Beefy Boxes and Bandwidth Generously Provided by pair Networks
"be consistent"
 
PerlMonks  

Re: Finding Nearly Identical Sets

by BrowserUk (Patriarch)
on Sep 28, 2016 at 16:36 UTC ( [id://1172848]=note: print w/replies, xml ) Need Help??


in reply to Finding Nearly Identical Sets

A few questions:

  • You already have the set of known 9-digits numbers to compare against?

    If so, how are they currently stored?

    If not, will you just take the numbers from the first batch as 'good'?

    Or are you hoping to cross-check the first batch against the second and detect errors that might be in the first set?

    If you have a known good set, then it is simply a case of checking if the number found already exists in that known set, and that can be done very quickly using a 106MB bitstring.

  • You already have a method of finding & extracting the number from the message; even if it is 8 or 10 digits.

    Ie. Its location is fixed, or clearly prefixed, or it will be the only large (say more than 7-digits) number in the message.

    What I'm getting at here is the insertions or deletions are easily detected, because the numbers are the wrong length. That only really leaves transpositions to detect?


With the rise and rise of 'Social' network sites: 'Computers are making people easier to use everyday'
Examine what is said, not who speaks -- Silence betokens consent -- Love the truth but pardon error.
"Science is about questioning the status quo. Questioning authority". I knew I was on the right track :)
In the absence of evidence, opinion is indistinguishable from prejudice.

Replies are listed 'Best First'.
Re^2: Finding Nearly Identical Sets
by Limbic~Region (Chancellor) on Sep 28, 2016 at 17:33 UTC
    BrowserUk,
    I am going to answer some of your questions out of order (easiest to answer to hardest).

    You already have a method of finding & extracting the number from the message; even if it is 8 or 10 digits.

    Correct

    What I'm getting at here is the insertions or deletions are easily detected, because the numbers are the wrong length. That only really leaves transpositions to detect?

    Incorrect. While it is trivial to determine that a mistake has been made, it isn't necessarily trivial to determine what the mistake was (which set the number should have been).

    You already have the set of known 9-digits numbers to compare against?

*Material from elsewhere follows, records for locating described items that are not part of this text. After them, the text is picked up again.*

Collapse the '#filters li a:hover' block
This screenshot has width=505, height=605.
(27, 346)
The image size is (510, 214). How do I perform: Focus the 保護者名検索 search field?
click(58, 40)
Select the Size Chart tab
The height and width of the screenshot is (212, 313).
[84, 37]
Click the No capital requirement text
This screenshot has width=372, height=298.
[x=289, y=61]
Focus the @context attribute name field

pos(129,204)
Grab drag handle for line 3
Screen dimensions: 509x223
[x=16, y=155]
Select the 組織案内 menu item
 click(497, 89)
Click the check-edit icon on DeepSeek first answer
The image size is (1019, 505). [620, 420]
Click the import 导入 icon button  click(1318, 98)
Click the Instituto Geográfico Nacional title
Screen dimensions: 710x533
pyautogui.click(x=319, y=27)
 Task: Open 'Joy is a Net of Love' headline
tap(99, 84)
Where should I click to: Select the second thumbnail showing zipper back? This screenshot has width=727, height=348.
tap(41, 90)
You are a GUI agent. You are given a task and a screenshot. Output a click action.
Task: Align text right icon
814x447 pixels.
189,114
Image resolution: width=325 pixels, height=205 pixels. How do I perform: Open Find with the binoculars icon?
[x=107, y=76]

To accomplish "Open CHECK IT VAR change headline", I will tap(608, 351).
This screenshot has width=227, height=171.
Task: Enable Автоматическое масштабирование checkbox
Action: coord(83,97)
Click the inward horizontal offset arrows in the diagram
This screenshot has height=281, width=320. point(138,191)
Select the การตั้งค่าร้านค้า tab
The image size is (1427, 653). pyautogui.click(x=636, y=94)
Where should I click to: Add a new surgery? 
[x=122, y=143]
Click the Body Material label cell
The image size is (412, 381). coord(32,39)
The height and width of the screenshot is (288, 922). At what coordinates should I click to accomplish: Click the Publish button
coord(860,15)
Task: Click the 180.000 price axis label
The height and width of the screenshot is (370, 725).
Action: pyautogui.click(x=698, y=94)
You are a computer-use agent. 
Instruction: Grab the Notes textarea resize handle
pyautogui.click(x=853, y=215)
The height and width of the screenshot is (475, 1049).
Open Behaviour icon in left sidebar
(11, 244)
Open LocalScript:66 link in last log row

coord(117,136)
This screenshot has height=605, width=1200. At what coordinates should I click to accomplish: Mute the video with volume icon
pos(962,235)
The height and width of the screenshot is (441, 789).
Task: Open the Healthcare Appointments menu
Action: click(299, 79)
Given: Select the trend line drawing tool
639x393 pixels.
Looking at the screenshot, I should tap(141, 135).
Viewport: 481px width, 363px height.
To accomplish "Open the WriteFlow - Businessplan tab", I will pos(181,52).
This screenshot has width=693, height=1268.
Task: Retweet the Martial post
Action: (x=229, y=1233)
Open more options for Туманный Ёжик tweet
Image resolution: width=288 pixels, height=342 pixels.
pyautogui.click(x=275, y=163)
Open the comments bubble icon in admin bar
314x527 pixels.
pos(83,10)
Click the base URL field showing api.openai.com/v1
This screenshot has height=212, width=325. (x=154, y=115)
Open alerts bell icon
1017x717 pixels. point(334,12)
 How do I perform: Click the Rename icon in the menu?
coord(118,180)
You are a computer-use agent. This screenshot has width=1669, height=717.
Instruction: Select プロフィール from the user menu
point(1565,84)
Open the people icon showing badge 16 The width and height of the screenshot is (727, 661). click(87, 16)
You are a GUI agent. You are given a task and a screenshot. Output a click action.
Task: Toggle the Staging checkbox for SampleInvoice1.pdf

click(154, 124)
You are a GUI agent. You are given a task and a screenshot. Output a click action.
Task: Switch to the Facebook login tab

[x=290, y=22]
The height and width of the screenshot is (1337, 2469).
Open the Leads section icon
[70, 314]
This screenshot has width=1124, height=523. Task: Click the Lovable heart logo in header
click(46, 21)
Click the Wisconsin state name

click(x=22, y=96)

    No. Think of it this way. The set represents what should be a unique identifier for the message sender. The first time I receive a message with a valid set (meets my aforementioned criterion) that doesn't appear to be similar to any other previously seen set - I will use that set to identify that sender. Not because it is correct but because it was first. A subsequent message from that sender may be objectively correct but for my purposes I don't know - I only know that it is nearly identical to what I have already seen.

    If so, how are they currently stored?

    I'm still figuring that out but because there will be parallel processing going on, I am assuming it will be in a database and finding good candidates will need to be 1 or more index based queries.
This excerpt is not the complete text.